Fig. 8. TMEM106B deficiency in microglia leads to decreased cell viability and enhanced inflammation.

(A) Western blot analysis of primary cortical neuron and microglia lysates as indicated. Lysates were kept cold to allow the detection of TMEM106B dimers. (B) WT and KO microglia were stained with TMEM106B and LAMP1 antibodies. Scale bar, 10 μm. (C) WT primary microglia were untreated or treated with myelin or LPS treatment for 24 hours. TMEM106B levels relative to GAPDH were quantified from three independent samples. (D) WT and KO primary microglia were grown in cell culture for the indicated times, and the number of microglia was quantified. Data represent the means ± SEM; two-way ANOVA (n = 3). (E) WT and KO primary microglia 72 hours after plating were analyzed for apoptosis using TUNEL staining.

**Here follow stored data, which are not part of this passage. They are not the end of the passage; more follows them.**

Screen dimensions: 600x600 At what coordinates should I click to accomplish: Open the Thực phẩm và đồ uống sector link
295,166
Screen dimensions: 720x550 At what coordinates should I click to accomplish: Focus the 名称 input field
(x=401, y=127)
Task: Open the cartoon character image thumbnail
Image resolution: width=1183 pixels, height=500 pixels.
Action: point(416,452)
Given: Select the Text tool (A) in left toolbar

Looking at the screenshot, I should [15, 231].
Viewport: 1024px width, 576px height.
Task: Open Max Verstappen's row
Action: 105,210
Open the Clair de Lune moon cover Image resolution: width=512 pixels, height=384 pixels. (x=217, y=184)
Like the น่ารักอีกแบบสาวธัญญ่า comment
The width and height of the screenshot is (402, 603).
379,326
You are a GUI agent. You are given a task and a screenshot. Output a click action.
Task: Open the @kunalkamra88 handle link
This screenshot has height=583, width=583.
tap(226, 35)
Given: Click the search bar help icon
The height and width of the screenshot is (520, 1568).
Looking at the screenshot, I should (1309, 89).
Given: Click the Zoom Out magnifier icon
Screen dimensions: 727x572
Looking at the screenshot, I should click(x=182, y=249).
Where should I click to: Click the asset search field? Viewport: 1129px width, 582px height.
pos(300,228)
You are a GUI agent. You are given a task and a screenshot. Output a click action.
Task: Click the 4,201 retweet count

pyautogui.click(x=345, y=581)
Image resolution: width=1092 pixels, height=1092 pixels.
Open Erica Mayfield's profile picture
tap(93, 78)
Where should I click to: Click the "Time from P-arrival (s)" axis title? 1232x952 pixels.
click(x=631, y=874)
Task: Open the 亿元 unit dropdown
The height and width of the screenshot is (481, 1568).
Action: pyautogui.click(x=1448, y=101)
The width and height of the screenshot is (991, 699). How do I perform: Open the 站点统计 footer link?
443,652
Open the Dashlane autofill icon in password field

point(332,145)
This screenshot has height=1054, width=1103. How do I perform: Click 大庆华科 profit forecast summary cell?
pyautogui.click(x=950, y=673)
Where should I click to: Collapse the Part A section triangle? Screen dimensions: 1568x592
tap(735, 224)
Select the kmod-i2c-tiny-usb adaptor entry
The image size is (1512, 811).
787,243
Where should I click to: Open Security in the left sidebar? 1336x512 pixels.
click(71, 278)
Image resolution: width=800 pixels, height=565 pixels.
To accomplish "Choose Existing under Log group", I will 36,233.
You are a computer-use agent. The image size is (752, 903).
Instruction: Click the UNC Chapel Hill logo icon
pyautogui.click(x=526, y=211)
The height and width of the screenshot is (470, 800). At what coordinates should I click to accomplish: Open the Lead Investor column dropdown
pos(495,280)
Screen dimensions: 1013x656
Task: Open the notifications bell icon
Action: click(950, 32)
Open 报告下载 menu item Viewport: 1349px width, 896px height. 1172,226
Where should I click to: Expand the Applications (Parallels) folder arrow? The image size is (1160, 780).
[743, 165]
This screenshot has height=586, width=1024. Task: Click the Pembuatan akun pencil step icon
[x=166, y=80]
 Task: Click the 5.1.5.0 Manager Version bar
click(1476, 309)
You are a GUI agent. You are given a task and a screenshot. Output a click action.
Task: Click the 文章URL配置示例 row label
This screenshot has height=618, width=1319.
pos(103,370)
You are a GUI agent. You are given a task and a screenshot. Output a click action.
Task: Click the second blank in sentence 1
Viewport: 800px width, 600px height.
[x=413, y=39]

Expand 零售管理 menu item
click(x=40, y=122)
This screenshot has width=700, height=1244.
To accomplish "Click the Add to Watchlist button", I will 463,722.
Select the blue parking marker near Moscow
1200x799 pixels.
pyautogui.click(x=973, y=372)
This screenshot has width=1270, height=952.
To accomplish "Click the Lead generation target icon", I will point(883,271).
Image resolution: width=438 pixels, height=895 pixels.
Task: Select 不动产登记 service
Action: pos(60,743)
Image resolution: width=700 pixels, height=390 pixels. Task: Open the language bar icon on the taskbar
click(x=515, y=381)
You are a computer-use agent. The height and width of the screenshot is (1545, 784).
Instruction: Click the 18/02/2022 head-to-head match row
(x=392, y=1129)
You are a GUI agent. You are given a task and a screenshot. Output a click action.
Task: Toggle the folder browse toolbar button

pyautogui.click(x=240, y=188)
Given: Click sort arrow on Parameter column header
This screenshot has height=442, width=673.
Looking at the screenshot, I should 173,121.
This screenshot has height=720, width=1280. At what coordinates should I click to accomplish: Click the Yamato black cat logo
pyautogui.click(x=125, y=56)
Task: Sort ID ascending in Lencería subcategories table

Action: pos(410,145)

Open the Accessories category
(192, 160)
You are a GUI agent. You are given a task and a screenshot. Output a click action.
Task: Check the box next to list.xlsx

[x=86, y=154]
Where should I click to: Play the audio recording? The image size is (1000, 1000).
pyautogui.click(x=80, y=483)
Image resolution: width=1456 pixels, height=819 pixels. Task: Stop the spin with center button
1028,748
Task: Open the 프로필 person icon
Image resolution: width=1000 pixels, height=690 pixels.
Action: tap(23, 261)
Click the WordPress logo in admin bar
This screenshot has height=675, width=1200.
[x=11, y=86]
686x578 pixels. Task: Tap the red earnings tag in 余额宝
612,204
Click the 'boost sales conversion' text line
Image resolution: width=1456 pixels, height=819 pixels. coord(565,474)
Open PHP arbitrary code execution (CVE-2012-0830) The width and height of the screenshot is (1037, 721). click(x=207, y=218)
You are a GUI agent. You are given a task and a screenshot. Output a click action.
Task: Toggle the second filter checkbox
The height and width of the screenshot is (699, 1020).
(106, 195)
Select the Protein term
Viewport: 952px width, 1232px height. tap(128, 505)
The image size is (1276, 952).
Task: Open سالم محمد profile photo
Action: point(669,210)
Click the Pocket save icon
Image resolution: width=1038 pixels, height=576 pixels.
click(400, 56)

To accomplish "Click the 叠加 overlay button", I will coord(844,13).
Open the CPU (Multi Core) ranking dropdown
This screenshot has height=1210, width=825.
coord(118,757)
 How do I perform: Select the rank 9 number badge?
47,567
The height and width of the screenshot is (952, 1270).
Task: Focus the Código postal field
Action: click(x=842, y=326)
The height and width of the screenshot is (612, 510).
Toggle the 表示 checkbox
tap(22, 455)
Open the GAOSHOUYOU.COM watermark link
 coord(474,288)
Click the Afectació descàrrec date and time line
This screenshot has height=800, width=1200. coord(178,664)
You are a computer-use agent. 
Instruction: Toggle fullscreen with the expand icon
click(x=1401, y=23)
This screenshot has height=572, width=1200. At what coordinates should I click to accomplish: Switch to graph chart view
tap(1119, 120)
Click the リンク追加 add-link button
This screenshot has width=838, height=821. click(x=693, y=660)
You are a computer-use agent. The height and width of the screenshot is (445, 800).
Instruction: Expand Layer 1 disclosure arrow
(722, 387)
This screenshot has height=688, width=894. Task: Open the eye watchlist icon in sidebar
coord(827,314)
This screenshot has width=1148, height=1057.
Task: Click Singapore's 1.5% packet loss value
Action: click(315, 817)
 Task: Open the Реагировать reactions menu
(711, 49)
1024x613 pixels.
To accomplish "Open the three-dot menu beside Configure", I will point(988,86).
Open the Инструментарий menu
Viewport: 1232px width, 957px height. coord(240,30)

Scale bar, 50 μm. The percentage of apoptotic cells was quantified. Data represent the means ± SEM; unpaired two-tailed Student’s t test (n = 3). (F) WT and KO primary microglia were treated with GM-CSF, myelin, or LPS for 24 hours. The number of microglia was quantified. Data represent the means ± SEM; two-way ANOVA (n = 4). (G) WT and KO primary microglia were either untreated or treated with myelin and LPS for 24 hours and TNF-α levels in the medium were quantified. Data represent the means ± SEM; two-way ANOVA (n = 3). (H to K) WT and KO primary microglia were fed with fluorescence-labeled Latex beads (H) or myelin (I). Cells were stained with LAMP1 and MBP antibodies as indicated. Scale bar, 50 μm. The fluorescence intensities from beads (H) or MBP (I) per cell were quantified. Data represent the means ± SEM; unpaired two-tailed Student’s t test (n = 3 to 4 independent experiments). *P < 0.05; **P < 0.01; ***P < 0.001; ****P < 0.0001.